* PROBLEM DETAILS
If a line of the data below holds the string "computer", copy it.

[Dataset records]
=======
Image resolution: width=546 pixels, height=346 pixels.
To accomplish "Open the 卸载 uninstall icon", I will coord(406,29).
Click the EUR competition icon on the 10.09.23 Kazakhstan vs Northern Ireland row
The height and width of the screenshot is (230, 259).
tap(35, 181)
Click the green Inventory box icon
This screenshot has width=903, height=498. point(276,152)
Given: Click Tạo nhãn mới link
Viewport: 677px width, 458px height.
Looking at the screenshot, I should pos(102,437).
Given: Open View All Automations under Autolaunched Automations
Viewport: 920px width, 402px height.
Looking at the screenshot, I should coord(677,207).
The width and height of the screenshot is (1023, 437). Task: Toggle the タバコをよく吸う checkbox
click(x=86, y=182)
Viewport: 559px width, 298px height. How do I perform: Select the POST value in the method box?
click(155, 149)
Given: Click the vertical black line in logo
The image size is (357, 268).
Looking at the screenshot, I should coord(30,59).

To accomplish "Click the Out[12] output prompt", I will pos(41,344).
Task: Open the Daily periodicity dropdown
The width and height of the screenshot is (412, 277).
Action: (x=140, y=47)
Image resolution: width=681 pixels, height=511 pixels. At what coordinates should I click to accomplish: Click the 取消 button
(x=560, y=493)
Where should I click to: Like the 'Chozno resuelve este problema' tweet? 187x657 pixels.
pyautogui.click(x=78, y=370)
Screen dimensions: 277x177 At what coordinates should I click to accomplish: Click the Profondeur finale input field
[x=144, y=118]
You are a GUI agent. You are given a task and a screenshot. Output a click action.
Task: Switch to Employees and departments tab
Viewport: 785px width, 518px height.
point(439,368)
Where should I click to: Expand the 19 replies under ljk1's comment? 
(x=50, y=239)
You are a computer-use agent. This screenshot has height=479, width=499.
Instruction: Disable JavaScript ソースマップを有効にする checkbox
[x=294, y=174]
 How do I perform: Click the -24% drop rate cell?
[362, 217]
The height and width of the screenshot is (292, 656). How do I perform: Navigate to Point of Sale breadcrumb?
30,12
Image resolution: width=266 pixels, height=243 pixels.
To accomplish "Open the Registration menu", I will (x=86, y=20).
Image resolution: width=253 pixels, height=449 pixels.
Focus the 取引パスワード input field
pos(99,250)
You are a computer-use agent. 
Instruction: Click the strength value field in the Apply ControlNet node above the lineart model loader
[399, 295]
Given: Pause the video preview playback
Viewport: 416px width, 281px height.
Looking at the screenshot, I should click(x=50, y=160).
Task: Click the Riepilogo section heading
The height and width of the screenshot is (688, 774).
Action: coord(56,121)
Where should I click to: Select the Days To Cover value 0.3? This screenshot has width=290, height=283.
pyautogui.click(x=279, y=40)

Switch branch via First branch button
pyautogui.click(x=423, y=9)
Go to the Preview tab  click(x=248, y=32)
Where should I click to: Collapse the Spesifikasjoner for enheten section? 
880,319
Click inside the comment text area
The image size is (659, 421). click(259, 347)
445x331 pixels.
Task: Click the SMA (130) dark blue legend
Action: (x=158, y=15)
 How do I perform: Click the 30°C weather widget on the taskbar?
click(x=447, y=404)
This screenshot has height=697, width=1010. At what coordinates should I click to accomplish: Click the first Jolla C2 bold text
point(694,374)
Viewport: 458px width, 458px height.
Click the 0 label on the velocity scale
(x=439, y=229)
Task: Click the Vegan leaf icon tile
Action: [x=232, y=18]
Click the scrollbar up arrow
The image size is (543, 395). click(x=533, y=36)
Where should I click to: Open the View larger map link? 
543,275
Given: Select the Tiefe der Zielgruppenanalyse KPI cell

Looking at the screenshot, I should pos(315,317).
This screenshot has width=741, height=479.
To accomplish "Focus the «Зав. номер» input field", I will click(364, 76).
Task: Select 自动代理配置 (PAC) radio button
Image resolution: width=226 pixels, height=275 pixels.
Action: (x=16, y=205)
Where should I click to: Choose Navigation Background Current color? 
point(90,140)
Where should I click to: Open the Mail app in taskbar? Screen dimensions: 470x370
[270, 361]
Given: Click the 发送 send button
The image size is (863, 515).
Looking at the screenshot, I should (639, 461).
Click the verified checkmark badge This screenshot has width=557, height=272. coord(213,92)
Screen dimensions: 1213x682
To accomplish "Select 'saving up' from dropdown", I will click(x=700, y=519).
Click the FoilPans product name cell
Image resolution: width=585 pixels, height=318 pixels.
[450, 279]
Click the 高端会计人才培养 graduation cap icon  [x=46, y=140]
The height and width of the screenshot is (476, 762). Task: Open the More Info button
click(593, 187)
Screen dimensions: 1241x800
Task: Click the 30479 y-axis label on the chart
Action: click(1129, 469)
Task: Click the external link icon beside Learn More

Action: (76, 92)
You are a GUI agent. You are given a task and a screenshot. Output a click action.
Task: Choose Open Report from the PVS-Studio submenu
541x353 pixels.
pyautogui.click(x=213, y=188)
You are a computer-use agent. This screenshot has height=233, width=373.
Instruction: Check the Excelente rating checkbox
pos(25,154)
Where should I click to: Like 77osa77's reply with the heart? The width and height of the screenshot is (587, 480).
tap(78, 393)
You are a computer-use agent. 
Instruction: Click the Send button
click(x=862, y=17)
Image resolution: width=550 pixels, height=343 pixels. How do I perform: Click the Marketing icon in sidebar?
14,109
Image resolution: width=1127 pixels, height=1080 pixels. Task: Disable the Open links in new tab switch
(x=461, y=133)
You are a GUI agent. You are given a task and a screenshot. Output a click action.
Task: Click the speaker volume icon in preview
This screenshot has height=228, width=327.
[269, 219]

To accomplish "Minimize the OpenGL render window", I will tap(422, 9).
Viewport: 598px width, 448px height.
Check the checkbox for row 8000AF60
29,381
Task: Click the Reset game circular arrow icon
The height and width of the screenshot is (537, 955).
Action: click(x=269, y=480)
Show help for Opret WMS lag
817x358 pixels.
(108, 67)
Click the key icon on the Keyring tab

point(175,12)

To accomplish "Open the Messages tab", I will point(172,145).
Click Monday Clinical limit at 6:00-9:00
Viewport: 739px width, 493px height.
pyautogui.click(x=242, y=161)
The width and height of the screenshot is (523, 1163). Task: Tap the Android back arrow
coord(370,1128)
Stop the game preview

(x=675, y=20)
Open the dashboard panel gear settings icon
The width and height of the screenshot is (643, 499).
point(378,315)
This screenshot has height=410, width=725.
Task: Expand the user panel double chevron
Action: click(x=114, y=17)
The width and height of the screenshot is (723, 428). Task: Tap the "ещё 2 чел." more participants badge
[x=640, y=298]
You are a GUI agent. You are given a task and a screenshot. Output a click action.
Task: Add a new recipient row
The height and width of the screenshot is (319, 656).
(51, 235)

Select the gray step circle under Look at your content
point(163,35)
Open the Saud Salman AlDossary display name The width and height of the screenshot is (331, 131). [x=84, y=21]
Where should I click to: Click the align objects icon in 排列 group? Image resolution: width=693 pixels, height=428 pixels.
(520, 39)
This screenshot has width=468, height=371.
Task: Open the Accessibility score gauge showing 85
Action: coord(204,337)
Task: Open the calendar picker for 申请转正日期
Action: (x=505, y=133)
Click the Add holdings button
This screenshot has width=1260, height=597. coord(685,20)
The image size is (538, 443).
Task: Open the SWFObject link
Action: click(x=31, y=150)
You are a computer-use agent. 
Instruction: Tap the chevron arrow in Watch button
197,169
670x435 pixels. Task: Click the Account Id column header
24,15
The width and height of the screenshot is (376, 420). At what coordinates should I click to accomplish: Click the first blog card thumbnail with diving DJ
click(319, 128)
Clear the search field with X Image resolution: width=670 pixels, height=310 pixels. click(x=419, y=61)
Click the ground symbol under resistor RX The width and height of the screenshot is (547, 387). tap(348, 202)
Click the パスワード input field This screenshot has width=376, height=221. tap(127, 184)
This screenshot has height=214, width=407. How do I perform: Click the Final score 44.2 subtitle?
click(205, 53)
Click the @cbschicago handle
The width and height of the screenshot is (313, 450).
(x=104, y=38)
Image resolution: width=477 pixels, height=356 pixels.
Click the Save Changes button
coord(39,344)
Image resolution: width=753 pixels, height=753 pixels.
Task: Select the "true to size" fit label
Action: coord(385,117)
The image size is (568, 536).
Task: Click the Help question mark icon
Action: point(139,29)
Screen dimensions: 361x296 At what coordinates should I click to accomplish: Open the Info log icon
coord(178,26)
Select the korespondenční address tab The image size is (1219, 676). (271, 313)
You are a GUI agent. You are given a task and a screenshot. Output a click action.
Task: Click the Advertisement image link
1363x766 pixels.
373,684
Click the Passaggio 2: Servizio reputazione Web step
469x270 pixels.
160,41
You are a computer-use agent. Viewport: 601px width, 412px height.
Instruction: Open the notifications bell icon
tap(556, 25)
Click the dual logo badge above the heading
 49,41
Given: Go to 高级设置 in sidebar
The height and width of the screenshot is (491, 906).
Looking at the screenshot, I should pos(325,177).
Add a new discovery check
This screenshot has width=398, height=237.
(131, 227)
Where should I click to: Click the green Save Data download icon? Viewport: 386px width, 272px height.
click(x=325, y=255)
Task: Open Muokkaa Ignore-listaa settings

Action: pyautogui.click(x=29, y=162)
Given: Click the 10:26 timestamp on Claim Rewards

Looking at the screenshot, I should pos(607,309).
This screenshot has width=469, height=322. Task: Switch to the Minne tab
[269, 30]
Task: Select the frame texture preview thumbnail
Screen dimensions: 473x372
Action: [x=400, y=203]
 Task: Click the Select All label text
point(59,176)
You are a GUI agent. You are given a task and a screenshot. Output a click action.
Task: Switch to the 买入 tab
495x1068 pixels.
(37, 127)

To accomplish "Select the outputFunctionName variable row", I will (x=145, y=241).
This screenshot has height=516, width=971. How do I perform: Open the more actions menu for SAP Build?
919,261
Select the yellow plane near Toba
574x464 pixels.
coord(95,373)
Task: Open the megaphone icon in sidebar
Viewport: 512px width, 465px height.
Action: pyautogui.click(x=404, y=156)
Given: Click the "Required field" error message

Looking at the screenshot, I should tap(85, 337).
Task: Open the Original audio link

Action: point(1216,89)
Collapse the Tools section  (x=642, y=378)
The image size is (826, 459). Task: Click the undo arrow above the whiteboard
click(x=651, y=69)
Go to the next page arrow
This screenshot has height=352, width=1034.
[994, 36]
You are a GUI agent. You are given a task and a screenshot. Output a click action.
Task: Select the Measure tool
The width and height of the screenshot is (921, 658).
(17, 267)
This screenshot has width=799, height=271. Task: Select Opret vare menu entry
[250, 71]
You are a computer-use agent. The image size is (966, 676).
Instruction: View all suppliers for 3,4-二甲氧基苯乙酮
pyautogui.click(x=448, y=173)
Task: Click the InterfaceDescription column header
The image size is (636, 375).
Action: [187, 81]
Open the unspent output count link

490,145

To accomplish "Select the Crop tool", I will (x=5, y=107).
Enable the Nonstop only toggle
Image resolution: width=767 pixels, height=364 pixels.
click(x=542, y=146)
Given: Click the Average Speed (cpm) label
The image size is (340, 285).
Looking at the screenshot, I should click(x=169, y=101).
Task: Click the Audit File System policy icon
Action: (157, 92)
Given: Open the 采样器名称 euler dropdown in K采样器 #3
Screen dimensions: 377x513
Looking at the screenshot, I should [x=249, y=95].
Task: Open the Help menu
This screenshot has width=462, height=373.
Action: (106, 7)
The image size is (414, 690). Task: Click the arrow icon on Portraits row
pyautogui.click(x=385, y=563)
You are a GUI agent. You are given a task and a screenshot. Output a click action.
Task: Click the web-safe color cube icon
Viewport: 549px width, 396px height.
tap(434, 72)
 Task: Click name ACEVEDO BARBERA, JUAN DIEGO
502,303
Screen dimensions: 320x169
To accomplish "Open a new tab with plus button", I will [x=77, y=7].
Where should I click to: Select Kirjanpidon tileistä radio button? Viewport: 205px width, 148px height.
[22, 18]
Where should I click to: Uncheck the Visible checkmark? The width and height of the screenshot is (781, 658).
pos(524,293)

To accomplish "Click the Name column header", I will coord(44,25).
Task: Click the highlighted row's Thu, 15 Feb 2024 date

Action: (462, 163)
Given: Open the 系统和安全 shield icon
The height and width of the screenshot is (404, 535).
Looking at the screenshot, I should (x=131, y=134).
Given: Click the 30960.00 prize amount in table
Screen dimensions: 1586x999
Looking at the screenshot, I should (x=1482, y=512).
=======
* ANSWER
You are a computer-use agent. This screenshot has height=479, width=499.
You are a computer-use agent. 
You are a computer-use agent. This screenshot has height=233, width=373.
You are a computer-use agent. 
You are a computer-use agent. 
You are a computer-use agent. Viewport: 601px width, 412px height.
You are a computer-use agent. The image size is (966, 676).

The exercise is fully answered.